16. A quantidade de viagens que vocês fazem é a principal responsável por colocar os
trabalhos de vocês em evidência? Que outros fatores consideram importantes para alcançar
toda essa visibilidade?

Gabriel: As histórias são as responsáveis pela repercussão do nosso trabalho. Alguns prêmios
também ajudam a colocar o trabalho em foco. Sem os trabalhos, não haveria prêmios nem
convites para viagens.
17. Quando vocês estão desenvolvendo uma história em quadrinhos, existe algum tipo de
preocupação se o que está sendo feito é comercial o suficiente para ser produzido por uma
editora? E quais são os principais elementos comerciais a serem considerados?

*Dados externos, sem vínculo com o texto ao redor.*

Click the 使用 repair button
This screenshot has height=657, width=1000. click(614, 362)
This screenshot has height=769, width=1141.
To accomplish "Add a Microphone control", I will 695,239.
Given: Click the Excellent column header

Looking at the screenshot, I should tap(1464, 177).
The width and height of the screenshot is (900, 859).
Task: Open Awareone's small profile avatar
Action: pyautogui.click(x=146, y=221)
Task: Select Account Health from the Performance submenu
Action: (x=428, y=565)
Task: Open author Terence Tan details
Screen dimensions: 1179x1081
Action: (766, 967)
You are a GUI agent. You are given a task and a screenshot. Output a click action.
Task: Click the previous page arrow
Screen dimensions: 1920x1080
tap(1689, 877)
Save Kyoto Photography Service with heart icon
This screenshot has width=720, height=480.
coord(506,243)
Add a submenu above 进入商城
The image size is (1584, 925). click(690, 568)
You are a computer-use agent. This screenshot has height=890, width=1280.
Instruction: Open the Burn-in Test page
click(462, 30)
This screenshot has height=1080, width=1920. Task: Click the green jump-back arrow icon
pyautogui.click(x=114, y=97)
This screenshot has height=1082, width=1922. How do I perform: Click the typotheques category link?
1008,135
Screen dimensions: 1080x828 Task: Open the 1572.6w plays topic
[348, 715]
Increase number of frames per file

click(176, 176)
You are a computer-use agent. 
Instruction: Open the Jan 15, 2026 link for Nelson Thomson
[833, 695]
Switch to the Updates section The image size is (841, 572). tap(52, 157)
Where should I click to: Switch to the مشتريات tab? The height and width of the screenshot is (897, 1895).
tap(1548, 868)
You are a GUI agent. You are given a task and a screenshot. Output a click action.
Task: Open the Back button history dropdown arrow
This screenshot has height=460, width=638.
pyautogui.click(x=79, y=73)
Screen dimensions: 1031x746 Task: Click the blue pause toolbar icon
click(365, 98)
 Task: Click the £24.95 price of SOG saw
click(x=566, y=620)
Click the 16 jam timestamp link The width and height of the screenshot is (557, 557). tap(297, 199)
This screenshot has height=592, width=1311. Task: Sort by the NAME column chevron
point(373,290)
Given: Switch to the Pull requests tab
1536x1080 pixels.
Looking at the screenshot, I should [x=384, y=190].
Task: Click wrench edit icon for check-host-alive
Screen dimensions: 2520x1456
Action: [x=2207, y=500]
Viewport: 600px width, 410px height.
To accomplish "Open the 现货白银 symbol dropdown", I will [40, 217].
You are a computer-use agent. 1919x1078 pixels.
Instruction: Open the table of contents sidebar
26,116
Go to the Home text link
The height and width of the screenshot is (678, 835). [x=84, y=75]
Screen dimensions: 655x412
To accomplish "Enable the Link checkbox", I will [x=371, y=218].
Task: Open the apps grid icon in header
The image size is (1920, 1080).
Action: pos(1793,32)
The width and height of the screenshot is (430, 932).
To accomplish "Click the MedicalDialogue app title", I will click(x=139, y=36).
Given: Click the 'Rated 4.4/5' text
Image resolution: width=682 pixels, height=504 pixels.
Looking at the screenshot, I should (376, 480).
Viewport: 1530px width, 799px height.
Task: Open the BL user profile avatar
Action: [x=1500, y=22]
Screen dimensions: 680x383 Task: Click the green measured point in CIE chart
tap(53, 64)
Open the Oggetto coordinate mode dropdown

Fábio: Não pensamos no lado comercial das nossas histórias, e sim na sua relevância.
Acredito que, se você tem algo a dizer que acredita valer a pena, deve tentar de todas as
maneiras possíveis colocar isso para fora, aos olhos do público. Se o trabalho for o melhor
que você pode fazer, e for relevante, chamará atenção e, se tudo der certo, terá algum retorno
financeiro como conseqüência, nunca como meta. Se não, tente novamente no próximo
projeto, na próxima história. Quando pensamos nas editoras, já procuramos editoras que
tenham ao menos uma linha editorial que nos interessa, que pareça aberta ao nosso tipo de
história. É importante conhecer as editoras com quem você pode ou quer trabalhar para não
fugir do perfil da editora e depois não entender porque seu projeto não foi aceito ou não foi
bem trabalhado.

Vocês autorizam a publicação total ou parcial dessas informações em dissertações


acadêmicas, artigos científicos, livros ou capítulos de livros por período indeterminado?

Fábio e Gabriel: Sim, desde que nos enviem ao menos duas copias de cada publicação.